Vincent Van Gogh'un en büyük ilham kaynağı olarak bilinir Arles. Bugünlerde LUMA Arles sanat merkezinin açılışıyla yepyeni bir şehir simgesine sahip.

Öyle ki, geçmişi M.Ö. 800 yılına dayanan, Fransa'nın güneyinde, 60 bin nüfusa sahip bu şirin sanat ve tarih kentinde, Luma Müzesi şimdiden Bilbao etkisi yaratmış durumda. Tıpkı 19.yüzyılda olduğu gibi yeniden doğuyor Arles.

Antik ve Romanesk kalıntıların arasından bir çağdaş sanat merkezi olarak yükselen Luma, ikonik mimarisi ve yenilikçi sergi ve etkinlik programıyla dikkat çekiyor.

Esasında müzenin bir bölümü geçtiğimiz yıl ziyarete açılmıştı; Beş tarihi sanayi binası, ana bina, Belçikalı peyzaj mimarı Bureau Bas Smets tarafından tasarlanan bir halka açık park ve bir kuleden oluşuyor Luma.

Geçtiğimiz hafta sanat dünyası işte bu ikonik kulenin açılışı için geldi burada bir araya.

LUMA
LUMA

56 metre uzunluğunda, 15 bin metrekarelik kulenin tasarımı, Guggenheim Bilbao ve Fondation Louis Vuitton’un aralarında olduğu ikonik yapıların arkasındaki Pritzker ödüllü mimar Frank Gehry’e ait.

Pırıl pırıl parlayan bir kule; Dış yüzeyi Van Gogh’un 1889 yılında resmettiği ‘Starry Night (Yıldızlı Gece)’ tablosundan ilham alıyor. Cam kutular ve 11 bin alüminyum panelle kaplı, disiplinler arası bir estetiğin yansıması… Kulenin merkezinde ise, Arles’ın UNESCO Dünya Mirası Listesi’ndeki Roma döneminden kalma amfitiyatrosuna atıfta bulunmuş Gehry.

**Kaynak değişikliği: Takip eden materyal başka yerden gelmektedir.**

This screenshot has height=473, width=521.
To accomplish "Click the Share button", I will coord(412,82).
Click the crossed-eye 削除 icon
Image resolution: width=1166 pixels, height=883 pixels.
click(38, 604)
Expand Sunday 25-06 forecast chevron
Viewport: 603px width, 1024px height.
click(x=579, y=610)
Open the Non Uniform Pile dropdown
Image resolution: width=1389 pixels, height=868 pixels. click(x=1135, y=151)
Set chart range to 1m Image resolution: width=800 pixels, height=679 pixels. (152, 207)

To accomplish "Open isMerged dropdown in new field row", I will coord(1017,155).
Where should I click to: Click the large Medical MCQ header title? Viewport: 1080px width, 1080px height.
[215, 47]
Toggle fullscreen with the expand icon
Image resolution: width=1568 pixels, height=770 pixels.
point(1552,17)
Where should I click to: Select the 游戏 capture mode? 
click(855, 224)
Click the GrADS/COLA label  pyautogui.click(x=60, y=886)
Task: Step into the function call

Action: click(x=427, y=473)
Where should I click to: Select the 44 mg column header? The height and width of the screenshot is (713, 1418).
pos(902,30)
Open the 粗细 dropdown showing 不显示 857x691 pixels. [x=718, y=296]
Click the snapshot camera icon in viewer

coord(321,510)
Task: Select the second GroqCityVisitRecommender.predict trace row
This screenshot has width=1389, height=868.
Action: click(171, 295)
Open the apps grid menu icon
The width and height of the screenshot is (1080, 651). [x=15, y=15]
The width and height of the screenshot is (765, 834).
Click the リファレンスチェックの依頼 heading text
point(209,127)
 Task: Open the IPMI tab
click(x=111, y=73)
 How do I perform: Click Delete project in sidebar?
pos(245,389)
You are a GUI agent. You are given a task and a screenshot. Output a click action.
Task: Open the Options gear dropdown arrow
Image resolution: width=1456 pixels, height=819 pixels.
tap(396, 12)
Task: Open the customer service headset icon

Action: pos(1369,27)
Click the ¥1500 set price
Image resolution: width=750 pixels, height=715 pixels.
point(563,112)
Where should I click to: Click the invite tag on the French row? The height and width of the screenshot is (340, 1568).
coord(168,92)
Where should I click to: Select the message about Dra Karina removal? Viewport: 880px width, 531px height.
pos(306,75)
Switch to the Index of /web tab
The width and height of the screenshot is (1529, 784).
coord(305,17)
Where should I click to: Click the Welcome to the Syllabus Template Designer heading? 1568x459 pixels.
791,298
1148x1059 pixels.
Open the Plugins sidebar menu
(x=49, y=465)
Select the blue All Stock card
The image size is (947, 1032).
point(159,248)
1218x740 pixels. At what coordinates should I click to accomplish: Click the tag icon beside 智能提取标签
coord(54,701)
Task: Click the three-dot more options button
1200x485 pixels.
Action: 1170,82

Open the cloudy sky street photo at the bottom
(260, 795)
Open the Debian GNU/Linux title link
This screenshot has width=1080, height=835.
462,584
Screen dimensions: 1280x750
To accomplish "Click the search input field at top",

Müzenin hikayesi İşviçreli koleksiyoner Maja Hoffman’la başlıyor. Hoffman, Luma Vakfı kurucusu ve Van Gogh Vakfı Yönetim Kurulu Başkanı… 2014 yılında büyüdüğü şehirde yeni bir kültür sanat merkezi kurmaya karar veriyor. 150 milyon euro bütçeyle, Fransız ulusal tren yolu firması SNCF’nin sahibi olduğu ve 1986 yılında boşaltılan tren yolu bakım istasyonunu böylece Luma Vakfı alıyor, ve müze inşaatı başlıyor.

LUMA’nın adı da Hoffman’ın çocukları Lucas ve Marina’nın isimlerinden...

Vincent Van Gogh, The Yellow House (1888)
Vincent Van Gogh, The Yellow House (1888)

VAN GOGH VE ARLES

Van Gogh esintileriyle, Roma dönemi yapıları ve Provansal kültürüyle, Güney Fransa’nın gölgede kalmış şehirlerinden Arles… Halbuki çok daha fazla ilgiyi hakettiğini düşündüm hep.

Van Gogh’un 35 yaşında Paris’i bırakıp buraya taşınmasıyla Avrupa sanatı ve sanatçıların çekim merkezi olmuş Arles. Şehrin güneydeki en güzel güneş ışığına sahip olduğu söylenir; Eşsiz taşra manzaraları ve renkleri için sanatçılar burası için can atarmış adeta.

Van Gogh kariyerinin en verimli on yılını (1888’den 1889’a kadar) geçirmiş burada; The Night Café, Starry Night ve The Yellow House gibi birçok ölümsüz tablosunu sanat tarihine kazandırmış Arles’da. Kulağını burada kestiği de bilinenler arasında…

Picasso, Paul Cézanne, Paul Gauguin, hatta Émile Zola gibi büyük yazarlar takip etmiş Van Gogh’u.

Çağdaş sanat ve mimariyi harmanlayan Luma Müzesi'yle Arles, sanat severlerin rotasında şüphesiz yeniden yerini alacak. Sınırlar açılsın, benim de listemin en başında.